One of the highest symbols of athletic victory is surely the Olympic gold medal. Many know the story of how Jesse Owens, an African American track athlete, won this prestigious icon in front of Hitler and a Germany mobilizing for the most destructive war in human history. The film “Race,” which stars Stephan James as Owens, shows the athletic feats of the man, but also conveys a lesser known facet of the story: the feelings of human brotherhood between Owens and his primary competitor, Germany’s Lutz Long.
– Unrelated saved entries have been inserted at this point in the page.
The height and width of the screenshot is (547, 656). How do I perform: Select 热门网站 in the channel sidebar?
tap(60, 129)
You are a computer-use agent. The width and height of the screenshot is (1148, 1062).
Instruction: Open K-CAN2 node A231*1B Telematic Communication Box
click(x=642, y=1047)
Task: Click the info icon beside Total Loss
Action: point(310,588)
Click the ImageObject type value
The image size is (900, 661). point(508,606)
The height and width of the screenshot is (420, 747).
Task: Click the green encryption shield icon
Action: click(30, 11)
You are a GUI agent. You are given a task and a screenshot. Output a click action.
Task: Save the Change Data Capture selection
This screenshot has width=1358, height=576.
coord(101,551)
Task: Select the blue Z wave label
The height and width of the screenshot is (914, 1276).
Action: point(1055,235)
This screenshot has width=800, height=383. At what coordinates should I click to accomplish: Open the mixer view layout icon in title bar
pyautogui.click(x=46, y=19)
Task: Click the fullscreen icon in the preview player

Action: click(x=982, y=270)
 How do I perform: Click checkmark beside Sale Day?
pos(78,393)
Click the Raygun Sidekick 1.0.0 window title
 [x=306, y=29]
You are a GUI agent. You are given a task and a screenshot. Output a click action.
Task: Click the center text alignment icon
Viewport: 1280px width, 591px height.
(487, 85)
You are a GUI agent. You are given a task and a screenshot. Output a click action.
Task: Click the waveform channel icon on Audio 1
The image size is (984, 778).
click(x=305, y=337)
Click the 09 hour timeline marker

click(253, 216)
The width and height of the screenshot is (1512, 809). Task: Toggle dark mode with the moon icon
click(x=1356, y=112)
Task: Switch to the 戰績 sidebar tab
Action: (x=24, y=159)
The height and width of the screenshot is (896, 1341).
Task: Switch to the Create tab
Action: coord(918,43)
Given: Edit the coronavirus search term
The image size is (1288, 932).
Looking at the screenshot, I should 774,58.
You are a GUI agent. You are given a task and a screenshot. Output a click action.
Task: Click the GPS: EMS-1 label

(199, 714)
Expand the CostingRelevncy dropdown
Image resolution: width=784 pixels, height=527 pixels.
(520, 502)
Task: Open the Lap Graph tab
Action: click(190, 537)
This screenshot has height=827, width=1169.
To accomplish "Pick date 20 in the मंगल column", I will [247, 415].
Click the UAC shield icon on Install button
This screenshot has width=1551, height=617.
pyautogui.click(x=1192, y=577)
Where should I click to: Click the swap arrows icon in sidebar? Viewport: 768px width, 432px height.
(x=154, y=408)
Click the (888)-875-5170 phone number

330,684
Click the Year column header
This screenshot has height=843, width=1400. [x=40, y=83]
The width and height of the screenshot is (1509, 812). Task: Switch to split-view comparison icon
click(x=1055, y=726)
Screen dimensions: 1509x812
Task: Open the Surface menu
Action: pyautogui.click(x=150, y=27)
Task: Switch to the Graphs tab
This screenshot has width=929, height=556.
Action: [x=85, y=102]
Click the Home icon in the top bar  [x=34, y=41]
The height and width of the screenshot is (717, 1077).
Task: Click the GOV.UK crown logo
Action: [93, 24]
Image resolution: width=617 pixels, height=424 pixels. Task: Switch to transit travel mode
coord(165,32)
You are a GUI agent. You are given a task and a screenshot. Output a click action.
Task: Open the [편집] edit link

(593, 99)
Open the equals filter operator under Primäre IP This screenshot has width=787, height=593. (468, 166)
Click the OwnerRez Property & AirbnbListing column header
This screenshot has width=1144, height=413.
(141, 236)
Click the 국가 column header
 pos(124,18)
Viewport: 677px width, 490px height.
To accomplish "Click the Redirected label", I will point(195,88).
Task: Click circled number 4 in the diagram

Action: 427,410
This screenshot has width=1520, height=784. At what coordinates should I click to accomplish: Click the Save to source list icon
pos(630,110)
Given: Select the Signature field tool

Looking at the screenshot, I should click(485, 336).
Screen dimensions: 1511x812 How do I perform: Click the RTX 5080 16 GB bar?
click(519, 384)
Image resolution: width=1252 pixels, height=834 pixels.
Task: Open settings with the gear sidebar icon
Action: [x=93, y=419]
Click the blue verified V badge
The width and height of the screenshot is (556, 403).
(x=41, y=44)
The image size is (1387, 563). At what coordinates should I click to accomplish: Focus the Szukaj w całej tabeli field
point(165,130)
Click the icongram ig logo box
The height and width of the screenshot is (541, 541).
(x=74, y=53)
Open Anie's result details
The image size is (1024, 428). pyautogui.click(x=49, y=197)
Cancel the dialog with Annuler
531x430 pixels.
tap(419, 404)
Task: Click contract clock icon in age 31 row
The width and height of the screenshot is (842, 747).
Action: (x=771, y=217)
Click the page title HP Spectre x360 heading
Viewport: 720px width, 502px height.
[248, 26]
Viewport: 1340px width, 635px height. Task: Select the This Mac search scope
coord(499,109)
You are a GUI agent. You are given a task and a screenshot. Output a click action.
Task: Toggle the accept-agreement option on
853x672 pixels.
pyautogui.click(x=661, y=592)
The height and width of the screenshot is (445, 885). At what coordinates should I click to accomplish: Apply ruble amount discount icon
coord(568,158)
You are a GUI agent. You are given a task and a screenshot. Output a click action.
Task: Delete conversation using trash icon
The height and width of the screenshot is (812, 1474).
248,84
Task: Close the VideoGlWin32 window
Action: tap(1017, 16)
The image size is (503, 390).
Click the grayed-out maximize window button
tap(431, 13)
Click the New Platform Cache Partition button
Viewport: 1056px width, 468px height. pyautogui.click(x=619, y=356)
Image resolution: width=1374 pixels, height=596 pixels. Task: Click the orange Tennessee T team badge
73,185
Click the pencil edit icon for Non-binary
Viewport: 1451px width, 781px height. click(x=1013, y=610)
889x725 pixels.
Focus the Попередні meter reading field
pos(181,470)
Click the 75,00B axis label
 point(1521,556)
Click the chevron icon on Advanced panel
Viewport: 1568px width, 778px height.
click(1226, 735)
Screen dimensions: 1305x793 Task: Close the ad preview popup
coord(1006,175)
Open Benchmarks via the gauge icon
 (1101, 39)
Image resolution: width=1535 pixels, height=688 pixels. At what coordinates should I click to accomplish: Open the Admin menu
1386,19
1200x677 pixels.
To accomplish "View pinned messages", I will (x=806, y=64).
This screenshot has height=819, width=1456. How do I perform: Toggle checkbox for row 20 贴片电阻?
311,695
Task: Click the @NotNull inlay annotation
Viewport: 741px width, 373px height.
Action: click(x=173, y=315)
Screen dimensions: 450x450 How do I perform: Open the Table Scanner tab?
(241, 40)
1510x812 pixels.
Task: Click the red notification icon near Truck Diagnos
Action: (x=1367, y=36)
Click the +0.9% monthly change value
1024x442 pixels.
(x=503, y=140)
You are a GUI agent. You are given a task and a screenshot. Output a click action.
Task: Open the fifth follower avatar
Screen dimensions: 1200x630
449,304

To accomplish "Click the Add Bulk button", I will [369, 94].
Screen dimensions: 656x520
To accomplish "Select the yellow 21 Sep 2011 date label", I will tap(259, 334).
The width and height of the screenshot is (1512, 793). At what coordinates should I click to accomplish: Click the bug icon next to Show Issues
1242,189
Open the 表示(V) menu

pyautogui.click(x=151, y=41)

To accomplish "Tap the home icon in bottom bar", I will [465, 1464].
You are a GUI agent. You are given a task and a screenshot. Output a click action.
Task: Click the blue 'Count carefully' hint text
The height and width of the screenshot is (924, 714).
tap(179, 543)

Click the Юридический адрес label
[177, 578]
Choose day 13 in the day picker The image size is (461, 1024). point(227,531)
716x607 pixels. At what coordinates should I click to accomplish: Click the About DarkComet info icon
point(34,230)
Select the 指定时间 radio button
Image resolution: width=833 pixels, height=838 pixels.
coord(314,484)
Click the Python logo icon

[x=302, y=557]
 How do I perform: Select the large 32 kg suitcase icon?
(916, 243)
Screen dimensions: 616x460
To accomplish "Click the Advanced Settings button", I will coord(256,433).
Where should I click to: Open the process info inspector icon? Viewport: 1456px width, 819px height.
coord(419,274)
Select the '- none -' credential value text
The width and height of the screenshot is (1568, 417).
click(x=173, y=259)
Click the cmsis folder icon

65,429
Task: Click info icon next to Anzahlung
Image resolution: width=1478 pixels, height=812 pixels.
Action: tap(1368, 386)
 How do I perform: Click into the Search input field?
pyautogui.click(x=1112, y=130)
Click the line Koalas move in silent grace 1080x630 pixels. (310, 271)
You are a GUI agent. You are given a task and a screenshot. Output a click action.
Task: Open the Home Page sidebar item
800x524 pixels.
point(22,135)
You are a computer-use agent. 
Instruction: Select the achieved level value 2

Marlene Dortch, granddaughter of Owens, commented on this relationship after a screening of the film and forum in Bowie, Maryland. She tells of how the two men pushed past the (racial) politics and tensions surrounding the 1936 Games and competed to the best of their abilities. Long and Owens wrote letters to each other after the games and kept in touch, including a heartfelt letter from Long right before he was deployed as a soldier in Germany’s army. He died of wounds in a British hospital after the allied invasion of Sicily in 1943.
The film expresses the bonds that all humans have, despite what the feeling of the moment, political anxieties and even war may try to sever. Dortch sees her grandfather and grandmother as being examples of how to face challenges and maneuver with grace past adversity.
Owens was also a resident of the Michigan Garden Apartments created by Julius Rosenwald that were featured in the film.